■ Text passage ■
Return to the prison environment – without adequate support or appropriate accommodations – can lead to a recurrence of mental health conditions and re-hospitalization, sometimes ensnaring prisoners in an endless cycle of hospitalization, discharge, deterioration, and re-hospitalization. Such a cycle is both harmful to the patient’s health and disruptive and costly to the prison and the hospital involved.

Suicide rates in French prisons are higher than in the general population – seven times as high, according to a study of suicides from 2006 to 2009 by the National institute for demographic studies. But prisoners with psychosocial disabilities are more likely to harm themselves or commit suicide than other prisoners. According to the French government, there were 113 suicides in French prisons in 2015.

Sarah, who had scars from self-inflicted wounds on her arms, said people she had met in prison later committed suicide, “So of course I thought, if she can’t cope, will I be able to?” she said.

The last comprehensive study of mental health in French prisons was published in 2004. It found that almost a quarter of inmates had psychosis – which can include depression, bipolar disorder, or schizophrenia – much higher than the 0.9 percent among the general population. A frequent explanation is that judges and juries have viewed people with psychosocial disabilities as more dangerous than others and handed down longer sentences.

A 2014 law seeking to rectify that tendency provides that sentences should be reduced by one-third for defendants whose state of mind during a crime was compromised by a mental health condition.


Adeline Hazan, France’s general inspector of all places of deprivation of liberty, expressed to Human Rights Watch her concerns about the high number of prisoners with psychosocial disabilities and the lack of appropriate mental health care.

■ Input data ■
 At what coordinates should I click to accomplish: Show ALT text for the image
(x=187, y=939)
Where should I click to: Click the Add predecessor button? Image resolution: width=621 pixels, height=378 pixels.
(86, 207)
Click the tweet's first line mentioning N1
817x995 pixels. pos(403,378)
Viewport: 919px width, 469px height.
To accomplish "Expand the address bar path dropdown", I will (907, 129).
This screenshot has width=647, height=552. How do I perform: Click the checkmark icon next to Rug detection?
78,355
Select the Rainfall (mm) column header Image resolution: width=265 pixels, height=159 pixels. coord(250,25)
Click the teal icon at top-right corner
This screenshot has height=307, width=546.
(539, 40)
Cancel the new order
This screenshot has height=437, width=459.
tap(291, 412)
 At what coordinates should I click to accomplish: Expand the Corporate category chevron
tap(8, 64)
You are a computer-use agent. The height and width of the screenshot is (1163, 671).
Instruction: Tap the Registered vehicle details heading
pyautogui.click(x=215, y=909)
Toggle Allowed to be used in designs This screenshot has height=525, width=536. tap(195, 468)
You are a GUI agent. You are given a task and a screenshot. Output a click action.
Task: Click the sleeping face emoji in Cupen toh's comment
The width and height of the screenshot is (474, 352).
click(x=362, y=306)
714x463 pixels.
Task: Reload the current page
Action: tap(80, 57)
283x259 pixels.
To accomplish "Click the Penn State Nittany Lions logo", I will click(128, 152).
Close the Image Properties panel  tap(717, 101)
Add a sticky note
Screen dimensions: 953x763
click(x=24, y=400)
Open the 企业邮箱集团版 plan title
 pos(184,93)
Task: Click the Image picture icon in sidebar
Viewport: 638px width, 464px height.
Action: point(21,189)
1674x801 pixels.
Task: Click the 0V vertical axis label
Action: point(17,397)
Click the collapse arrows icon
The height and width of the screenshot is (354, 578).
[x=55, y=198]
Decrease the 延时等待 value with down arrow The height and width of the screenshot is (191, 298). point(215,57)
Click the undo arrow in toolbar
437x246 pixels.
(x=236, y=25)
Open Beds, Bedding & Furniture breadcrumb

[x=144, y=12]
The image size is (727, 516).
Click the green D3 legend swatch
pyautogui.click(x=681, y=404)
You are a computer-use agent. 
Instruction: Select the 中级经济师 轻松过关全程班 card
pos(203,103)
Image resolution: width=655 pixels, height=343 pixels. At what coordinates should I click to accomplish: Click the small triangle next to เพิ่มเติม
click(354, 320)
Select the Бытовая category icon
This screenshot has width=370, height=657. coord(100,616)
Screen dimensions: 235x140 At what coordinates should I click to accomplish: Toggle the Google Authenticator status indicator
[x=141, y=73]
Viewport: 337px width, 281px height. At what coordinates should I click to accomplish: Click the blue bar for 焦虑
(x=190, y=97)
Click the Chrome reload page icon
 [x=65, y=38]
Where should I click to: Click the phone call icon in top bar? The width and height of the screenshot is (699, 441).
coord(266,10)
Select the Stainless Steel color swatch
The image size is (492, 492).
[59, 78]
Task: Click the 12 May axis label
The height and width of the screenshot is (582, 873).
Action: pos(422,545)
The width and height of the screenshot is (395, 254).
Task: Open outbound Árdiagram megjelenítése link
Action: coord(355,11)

■ Prompt A ■
Translate this sentence from the passage on mental health in French prisons into Spanish: "According to the French government, there were 113 suicides in French prisons in 2015."
■ Prompt B ■
Decide whether each statement agrees with the passage on mental health in French prisons. Answer yes or no for each, and quote the deciding words.
(i) The last comprehensive study of mental health in French prisons came out in 2004.
(ii) The 2014 law calls for sentences to be cut by half for defendants whose state of mind was compromised by a mental health condition.
(iii) A study of suicides from 2006 to 2009 found that suicide rates in French prisons were seven times as high as in the general population.
■ Prompt C ■
Echo word for word the part of the passage on mental health in French prisons that opens with the words containing "The last comprehensive" and closes with "mental health condition.".

■ Exercise result A ■
Según el gobierno francés, hubo 113 suicidios en las prisiones francesas en 2015.

■ Exercise result B ■
(i) Yes: "The last comprehensive study of mental health in French prisons was published in 2004."
(ii) No: "sentences should be reduced by one-third"
(iii) Yes: "seven times as high, according to a study of suicides from 2006 to 2009 by the National institute for demographic studies"

■ Exercise result C ■
The last comprehensive study of mental health in French prisons was published in 2004. It found that almost a quarter of inmates had psychosis – which can include depression, bipolar disorder, or schizophrenia – much higher than the 0.9 percent among the general population. A frequent explanation is that judges and juries have viewed people with psychosocial disabilities as more dangerous than others and handed down longer sentences.

A 2014 law seeking to rectify that tendency provides that sentences should be reduced by one-third for defendants whose state of mind during a crime was compromised by a mental health condition.